Your task =
Write out the lines from the top of the material through the line with "Task: Switch to the Netstat tab", exactly and with nothing added.

Source material =
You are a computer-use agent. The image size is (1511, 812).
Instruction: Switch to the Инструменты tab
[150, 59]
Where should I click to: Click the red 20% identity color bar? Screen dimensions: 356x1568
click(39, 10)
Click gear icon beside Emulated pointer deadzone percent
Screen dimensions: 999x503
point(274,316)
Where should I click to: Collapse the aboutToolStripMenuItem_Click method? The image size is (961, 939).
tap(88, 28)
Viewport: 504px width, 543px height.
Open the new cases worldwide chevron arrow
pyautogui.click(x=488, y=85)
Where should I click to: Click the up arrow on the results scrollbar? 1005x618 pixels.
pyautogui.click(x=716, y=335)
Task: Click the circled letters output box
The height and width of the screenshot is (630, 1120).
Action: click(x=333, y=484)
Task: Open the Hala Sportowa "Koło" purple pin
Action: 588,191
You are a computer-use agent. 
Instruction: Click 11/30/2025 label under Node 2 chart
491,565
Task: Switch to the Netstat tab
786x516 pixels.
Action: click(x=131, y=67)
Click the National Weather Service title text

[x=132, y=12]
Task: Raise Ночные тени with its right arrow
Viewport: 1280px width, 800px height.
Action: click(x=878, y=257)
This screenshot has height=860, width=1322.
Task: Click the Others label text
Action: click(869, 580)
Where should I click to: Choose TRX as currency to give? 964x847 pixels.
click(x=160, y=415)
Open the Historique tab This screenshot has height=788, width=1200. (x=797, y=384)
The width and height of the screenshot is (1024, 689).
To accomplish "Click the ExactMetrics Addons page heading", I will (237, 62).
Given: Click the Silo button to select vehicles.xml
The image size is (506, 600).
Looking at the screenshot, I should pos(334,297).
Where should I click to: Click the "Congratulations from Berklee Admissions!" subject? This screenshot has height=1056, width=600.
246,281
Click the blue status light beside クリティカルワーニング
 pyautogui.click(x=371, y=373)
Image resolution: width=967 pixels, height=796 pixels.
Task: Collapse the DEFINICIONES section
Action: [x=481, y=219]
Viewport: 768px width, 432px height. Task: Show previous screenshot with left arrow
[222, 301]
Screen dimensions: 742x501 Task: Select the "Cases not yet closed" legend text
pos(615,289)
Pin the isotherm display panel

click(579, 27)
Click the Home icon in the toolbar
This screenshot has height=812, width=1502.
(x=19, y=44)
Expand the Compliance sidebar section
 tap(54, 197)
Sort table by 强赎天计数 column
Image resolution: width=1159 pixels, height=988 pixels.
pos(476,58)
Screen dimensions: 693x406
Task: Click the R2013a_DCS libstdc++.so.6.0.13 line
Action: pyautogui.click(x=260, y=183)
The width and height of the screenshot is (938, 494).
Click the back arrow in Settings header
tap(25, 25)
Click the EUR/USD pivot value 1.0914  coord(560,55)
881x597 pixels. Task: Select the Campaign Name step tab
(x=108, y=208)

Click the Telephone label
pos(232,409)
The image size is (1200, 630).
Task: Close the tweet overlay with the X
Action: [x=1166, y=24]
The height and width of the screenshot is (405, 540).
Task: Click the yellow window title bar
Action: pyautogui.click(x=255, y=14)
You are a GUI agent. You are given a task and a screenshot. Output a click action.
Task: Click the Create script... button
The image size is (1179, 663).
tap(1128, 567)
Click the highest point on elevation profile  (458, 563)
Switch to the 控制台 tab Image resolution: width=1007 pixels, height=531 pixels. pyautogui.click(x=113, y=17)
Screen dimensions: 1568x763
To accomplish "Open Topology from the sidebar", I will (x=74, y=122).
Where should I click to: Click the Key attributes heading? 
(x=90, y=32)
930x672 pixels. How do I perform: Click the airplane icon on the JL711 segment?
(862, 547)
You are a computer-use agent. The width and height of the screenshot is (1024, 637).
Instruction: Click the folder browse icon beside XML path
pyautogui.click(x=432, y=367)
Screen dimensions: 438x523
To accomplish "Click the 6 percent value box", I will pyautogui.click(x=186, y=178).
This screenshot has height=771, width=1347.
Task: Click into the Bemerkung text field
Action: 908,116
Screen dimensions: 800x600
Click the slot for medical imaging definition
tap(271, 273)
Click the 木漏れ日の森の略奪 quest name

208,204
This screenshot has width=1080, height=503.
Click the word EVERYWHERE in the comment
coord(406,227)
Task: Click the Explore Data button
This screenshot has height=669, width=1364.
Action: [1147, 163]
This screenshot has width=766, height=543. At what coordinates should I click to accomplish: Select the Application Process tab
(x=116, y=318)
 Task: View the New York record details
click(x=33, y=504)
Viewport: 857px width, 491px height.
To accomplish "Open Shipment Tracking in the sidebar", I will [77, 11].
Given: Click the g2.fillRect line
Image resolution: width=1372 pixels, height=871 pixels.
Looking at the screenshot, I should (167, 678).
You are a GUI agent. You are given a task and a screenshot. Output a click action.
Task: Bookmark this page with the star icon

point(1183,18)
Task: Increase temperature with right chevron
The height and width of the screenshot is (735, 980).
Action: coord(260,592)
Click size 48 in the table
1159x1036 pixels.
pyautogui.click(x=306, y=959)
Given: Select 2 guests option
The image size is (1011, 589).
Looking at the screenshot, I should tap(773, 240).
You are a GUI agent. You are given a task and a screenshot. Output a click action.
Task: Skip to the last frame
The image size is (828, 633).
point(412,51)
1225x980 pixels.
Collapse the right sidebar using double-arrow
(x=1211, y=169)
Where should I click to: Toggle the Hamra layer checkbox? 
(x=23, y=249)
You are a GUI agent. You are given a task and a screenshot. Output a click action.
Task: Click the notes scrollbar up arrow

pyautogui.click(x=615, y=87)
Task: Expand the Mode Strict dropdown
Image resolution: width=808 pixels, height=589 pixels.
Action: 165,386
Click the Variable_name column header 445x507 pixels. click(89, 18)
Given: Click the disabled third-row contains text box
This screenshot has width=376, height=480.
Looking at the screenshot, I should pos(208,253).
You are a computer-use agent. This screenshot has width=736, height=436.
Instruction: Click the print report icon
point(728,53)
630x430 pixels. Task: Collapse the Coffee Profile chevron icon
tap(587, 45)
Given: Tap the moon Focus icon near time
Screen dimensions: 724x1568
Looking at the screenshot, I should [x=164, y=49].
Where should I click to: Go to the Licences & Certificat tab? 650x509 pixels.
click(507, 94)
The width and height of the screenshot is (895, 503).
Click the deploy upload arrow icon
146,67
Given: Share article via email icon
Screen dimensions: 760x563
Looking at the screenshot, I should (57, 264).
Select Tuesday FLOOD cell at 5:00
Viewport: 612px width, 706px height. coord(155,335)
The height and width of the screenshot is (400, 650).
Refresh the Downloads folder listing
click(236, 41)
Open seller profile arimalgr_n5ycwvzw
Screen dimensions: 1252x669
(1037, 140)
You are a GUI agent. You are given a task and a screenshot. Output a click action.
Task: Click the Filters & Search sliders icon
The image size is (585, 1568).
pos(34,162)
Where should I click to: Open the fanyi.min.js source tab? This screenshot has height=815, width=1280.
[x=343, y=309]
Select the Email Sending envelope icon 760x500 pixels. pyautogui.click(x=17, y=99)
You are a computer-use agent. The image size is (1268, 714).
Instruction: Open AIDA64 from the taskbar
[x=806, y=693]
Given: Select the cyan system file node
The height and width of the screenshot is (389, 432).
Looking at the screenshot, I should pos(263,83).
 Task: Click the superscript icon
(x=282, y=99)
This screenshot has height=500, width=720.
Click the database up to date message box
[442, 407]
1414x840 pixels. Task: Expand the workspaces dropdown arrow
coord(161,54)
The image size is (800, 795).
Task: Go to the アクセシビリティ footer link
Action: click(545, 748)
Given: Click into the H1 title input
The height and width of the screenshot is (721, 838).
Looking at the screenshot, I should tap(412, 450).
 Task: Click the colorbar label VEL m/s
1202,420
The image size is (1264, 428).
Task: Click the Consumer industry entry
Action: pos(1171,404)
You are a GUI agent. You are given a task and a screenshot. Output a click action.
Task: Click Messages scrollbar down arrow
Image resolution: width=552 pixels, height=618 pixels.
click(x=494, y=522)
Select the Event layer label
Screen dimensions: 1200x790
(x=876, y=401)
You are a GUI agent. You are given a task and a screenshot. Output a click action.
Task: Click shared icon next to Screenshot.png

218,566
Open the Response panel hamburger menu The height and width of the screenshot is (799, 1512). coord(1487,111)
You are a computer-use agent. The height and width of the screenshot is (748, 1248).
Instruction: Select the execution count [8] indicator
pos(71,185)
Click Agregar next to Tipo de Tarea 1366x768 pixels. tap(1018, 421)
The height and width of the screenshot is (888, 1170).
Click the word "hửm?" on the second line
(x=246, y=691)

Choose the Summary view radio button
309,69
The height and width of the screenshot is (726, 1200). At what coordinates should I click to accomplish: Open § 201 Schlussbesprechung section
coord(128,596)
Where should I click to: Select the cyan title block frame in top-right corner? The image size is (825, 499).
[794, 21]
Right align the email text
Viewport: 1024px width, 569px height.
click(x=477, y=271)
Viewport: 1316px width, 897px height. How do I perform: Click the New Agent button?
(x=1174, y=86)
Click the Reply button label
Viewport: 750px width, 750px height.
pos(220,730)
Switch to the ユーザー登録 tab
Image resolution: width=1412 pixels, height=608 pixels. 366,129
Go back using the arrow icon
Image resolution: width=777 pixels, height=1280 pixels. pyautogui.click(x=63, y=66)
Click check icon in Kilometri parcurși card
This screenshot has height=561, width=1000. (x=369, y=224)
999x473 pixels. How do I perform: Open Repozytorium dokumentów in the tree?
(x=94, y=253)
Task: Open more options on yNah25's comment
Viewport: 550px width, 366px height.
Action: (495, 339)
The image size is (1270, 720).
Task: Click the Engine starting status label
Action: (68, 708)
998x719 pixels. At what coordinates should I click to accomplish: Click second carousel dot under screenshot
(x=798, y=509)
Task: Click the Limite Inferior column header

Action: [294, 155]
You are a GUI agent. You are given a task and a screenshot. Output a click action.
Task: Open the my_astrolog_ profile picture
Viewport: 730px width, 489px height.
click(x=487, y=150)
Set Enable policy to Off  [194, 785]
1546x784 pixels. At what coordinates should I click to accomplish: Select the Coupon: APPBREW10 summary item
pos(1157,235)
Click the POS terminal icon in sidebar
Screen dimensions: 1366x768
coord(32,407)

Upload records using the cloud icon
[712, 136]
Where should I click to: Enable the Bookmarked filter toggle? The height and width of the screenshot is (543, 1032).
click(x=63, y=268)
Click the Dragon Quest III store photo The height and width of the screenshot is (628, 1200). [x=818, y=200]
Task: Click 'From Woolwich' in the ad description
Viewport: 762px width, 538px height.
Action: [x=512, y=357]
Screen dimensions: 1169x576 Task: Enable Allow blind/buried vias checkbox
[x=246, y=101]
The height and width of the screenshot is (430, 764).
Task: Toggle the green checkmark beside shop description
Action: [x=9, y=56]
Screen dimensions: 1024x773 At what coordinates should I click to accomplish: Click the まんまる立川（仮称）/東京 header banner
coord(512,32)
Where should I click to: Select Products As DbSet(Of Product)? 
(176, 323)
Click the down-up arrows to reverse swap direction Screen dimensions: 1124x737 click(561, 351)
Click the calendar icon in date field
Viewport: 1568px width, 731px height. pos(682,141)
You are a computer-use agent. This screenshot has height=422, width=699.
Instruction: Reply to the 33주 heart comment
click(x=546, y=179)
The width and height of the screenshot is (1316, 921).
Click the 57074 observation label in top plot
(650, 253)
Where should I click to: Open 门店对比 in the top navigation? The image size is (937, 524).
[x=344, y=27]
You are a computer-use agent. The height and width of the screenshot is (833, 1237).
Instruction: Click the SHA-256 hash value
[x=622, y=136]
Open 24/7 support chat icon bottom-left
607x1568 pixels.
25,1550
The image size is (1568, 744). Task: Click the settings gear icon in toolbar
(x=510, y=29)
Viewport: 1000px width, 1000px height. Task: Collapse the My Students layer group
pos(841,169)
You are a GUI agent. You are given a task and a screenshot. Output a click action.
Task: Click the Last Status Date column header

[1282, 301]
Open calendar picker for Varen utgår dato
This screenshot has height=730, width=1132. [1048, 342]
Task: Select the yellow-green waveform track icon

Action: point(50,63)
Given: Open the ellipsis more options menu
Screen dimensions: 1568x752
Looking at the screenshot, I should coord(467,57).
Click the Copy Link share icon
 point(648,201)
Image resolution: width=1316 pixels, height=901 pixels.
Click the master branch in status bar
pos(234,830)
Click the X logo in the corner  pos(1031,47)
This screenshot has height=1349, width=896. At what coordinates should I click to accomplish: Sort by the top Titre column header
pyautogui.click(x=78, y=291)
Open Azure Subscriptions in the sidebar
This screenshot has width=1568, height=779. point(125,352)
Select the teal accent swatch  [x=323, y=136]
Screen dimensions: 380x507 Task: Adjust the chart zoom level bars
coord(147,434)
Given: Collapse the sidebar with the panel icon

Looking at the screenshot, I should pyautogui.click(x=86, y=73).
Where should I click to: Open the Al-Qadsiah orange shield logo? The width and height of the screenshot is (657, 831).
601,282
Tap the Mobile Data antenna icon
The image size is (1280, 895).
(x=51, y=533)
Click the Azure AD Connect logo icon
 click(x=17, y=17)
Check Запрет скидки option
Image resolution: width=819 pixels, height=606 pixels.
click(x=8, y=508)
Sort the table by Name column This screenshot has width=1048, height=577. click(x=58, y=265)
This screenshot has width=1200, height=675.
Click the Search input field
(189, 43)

Response box =
You are a computer-use agent. The image size is (1511, 812).
Instruction: Switch to the Инструменты tab
[150, 59]
Where should I click to: Click the red 20% identity color bar? Screen dimensions: 356x1568
click(39, 10)
Click gear icon beside Emulated pointer deadzone percent
Screen dimensions: 999x503
point(274,316)
Where should I click to: Collapse the aboutToolStripMenuItem_Click method? The image size is (961, 939).
tap(88, 28)
Viewport: 504px width, 543px height.
Open the new cases worldwide chevron arrow
pyautogui.click(x=488, y=85)
Where should I click to: Click the up arrow on the results scrollbar? 1005x618 pixels.
pyautogui.click(x=716, y=335)
Task: Click the circled letters output box
The height and width of the screenshot is (630, 1120).
Action: click(x=333, y=484)
Task: Open the Hala Sportowa "Koło" purple pin
Action: 588,191
You are a computer-use agent. 
Instruction: Click 11/30/2025 label under Node 2 chart
491,565
Task: Switch to the Netstat tab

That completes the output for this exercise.